Pennsylvania law does not provide any specific employment protection for people who test positive for THC due to hemp-derived CBD use. The protections that exist are for certified medical marijuana patients. Under the Medical Marijuana Act, employers cannot fire, refuse to hire, or otherwise discriminate against an employee solely because they are a certified medical marijuana user.13Pennsylvania General Assembly. 2016 Act 16 – Pennsylvania Medical Marijuana Act The Pennsylvania Superior Court reinforced this in the Palmiter v. Commonwealth Health Systems decision, holding that employees can sue employers who take adverse action against them solely for their medical marijuana status.

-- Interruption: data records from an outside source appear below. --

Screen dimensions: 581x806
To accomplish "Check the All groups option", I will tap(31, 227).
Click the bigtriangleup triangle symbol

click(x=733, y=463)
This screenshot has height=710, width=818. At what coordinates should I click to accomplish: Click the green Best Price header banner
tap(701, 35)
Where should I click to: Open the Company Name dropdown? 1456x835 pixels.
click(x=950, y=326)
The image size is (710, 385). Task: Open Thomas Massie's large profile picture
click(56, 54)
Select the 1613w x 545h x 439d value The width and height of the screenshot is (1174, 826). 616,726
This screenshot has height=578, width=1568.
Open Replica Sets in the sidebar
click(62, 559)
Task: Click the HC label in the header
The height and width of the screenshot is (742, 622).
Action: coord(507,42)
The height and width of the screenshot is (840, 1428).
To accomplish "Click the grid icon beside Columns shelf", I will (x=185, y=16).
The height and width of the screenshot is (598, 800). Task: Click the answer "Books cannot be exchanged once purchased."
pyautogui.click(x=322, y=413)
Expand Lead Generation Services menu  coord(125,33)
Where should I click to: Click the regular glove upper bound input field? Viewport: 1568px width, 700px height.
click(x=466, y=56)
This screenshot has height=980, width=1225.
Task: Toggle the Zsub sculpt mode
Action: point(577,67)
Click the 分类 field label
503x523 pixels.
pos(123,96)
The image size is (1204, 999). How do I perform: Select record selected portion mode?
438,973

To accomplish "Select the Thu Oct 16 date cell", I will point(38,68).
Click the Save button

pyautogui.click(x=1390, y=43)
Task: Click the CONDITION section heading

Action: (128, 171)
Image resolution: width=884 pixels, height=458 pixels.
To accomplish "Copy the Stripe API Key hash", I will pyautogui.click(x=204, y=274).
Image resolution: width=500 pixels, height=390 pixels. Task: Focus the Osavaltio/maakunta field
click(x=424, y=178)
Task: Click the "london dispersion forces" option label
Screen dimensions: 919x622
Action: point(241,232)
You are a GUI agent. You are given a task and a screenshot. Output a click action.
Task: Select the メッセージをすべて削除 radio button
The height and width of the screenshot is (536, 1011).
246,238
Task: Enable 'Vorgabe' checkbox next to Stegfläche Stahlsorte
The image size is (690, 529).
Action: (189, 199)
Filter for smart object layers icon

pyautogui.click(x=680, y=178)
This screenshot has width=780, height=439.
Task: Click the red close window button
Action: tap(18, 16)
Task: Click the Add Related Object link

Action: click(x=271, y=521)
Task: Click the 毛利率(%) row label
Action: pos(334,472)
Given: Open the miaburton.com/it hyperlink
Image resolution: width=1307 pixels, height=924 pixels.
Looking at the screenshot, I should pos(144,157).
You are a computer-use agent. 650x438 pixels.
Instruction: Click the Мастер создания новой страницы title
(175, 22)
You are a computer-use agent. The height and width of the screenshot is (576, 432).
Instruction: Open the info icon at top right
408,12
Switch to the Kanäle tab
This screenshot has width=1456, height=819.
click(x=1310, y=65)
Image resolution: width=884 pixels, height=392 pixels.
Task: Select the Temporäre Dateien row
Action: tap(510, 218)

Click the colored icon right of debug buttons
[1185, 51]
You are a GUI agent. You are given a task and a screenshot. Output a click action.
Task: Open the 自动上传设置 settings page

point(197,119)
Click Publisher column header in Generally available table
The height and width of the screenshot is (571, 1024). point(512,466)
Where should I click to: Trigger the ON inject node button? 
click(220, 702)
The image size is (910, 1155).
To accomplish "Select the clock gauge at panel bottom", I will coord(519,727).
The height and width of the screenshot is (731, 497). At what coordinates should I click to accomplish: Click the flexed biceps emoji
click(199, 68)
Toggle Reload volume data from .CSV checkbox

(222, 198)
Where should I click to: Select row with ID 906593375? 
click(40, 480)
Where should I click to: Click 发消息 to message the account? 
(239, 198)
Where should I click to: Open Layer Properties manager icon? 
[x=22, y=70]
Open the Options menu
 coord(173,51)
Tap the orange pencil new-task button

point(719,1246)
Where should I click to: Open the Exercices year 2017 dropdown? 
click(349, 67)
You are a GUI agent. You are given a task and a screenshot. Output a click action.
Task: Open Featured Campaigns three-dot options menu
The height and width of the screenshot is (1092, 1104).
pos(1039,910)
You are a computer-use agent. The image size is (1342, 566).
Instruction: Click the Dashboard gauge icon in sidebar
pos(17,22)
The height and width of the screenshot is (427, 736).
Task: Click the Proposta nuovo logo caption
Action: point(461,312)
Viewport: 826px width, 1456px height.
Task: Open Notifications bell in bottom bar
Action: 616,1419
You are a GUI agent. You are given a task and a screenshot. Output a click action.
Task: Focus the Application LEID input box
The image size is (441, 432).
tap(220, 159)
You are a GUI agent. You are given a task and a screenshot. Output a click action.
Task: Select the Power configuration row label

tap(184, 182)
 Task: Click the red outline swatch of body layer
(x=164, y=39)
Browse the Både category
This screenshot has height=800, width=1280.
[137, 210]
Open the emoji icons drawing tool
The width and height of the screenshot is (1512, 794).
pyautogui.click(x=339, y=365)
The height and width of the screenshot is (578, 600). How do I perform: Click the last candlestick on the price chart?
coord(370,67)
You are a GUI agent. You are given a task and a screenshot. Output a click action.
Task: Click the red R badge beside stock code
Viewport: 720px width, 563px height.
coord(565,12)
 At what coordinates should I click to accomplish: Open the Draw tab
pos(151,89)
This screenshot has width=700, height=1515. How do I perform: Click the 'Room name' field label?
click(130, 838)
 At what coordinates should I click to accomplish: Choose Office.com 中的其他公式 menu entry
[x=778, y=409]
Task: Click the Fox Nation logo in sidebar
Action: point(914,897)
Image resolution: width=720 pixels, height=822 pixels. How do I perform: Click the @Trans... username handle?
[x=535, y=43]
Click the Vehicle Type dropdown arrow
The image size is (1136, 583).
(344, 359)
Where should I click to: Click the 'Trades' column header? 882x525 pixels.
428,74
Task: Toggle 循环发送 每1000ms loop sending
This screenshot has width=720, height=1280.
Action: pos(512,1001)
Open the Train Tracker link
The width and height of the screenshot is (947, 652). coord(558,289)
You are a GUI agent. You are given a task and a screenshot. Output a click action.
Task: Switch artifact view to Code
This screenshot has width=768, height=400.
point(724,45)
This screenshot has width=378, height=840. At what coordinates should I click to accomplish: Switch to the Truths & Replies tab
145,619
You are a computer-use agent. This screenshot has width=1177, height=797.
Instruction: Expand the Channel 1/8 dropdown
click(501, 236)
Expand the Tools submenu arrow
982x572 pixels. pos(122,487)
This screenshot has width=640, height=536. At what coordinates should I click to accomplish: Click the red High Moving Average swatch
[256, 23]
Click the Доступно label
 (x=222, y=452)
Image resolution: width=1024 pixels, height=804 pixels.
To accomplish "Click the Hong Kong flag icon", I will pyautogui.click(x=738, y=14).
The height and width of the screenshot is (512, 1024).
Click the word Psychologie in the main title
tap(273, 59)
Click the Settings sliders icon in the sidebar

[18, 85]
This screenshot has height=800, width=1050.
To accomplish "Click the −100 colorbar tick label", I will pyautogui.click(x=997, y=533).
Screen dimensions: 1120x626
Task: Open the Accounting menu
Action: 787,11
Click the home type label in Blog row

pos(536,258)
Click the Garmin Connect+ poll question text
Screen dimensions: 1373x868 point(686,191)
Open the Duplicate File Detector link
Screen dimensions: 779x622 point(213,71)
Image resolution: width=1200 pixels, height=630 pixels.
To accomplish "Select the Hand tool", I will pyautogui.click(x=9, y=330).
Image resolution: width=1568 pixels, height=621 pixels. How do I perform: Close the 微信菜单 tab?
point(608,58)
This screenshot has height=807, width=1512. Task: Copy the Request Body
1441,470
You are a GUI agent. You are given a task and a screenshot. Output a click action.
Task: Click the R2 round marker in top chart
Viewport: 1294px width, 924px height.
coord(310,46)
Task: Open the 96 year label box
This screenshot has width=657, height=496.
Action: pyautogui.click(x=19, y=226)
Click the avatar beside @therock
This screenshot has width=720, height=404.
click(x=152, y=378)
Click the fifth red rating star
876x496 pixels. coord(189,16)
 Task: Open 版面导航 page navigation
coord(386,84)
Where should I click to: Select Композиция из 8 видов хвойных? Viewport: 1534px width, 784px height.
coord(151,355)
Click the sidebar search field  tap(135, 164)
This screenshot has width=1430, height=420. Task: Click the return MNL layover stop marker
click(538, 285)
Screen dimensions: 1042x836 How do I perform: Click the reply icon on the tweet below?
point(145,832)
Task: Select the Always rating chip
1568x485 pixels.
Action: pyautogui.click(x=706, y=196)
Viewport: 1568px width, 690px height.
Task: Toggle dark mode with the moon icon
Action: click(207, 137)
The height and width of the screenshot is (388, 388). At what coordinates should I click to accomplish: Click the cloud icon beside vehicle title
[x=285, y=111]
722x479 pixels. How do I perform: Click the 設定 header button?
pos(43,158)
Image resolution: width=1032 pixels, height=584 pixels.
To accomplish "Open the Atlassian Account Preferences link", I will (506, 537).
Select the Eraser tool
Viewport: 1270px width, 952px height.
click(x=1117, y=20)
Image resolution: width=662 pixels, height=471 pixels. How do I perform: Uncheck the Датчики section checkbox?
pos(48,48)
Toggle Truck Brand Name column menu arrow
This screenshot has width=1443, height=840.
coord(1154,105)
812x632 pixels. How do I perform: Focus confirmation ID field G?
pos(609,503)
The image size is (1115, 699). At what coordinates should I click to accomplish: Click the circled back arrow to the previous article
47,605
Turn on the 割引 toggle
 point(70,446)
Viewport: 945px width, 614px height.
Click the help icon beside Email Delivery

Those protections have clear limits. Employers are not required to allow medical marijuana use on company premises or to tolerate employees being impaired on the job. Employers also don’t need to violate federal regulations that prohibit marijuana use in certain industries, such as Department of Transportation-regulated positions. If you hold a safety-sensitive or federally regulated job, a medical marijuana card won’t shield you from consequences of a positive test.
Flying out of a Pennsylvania airport with hemp-derived CBD is permitted under TSA guidelines. Products containing no more than 0.3% THC on a dry weight basis, as well as FDA-approved CBD medications, are allowed in both carry-on and checked bags.14Transportation Security Administration. Medical Marijuana TSA officers are not actively searching for drugs, but if they encounter a product that appears to violate federal law during routine screening, they will refer the matter to law enforcement.
Carrying documentation matters here. Keep your CBD product in its original packaging with the label showing THC content, and having an accessible certificate of analysis from a third-party lab can help resolve questions quickly. If you’re traveling to another state, check that state’s laws before packing. While hemp-derived CBD is legal in all 50 states under federal law, some states impose additional restrictions on certain product types or THC thresholds. International travel with CBD products is riskier and generally inadvisable, as many countries classify all cannabis-derived products as controlled substances regardless of THC content.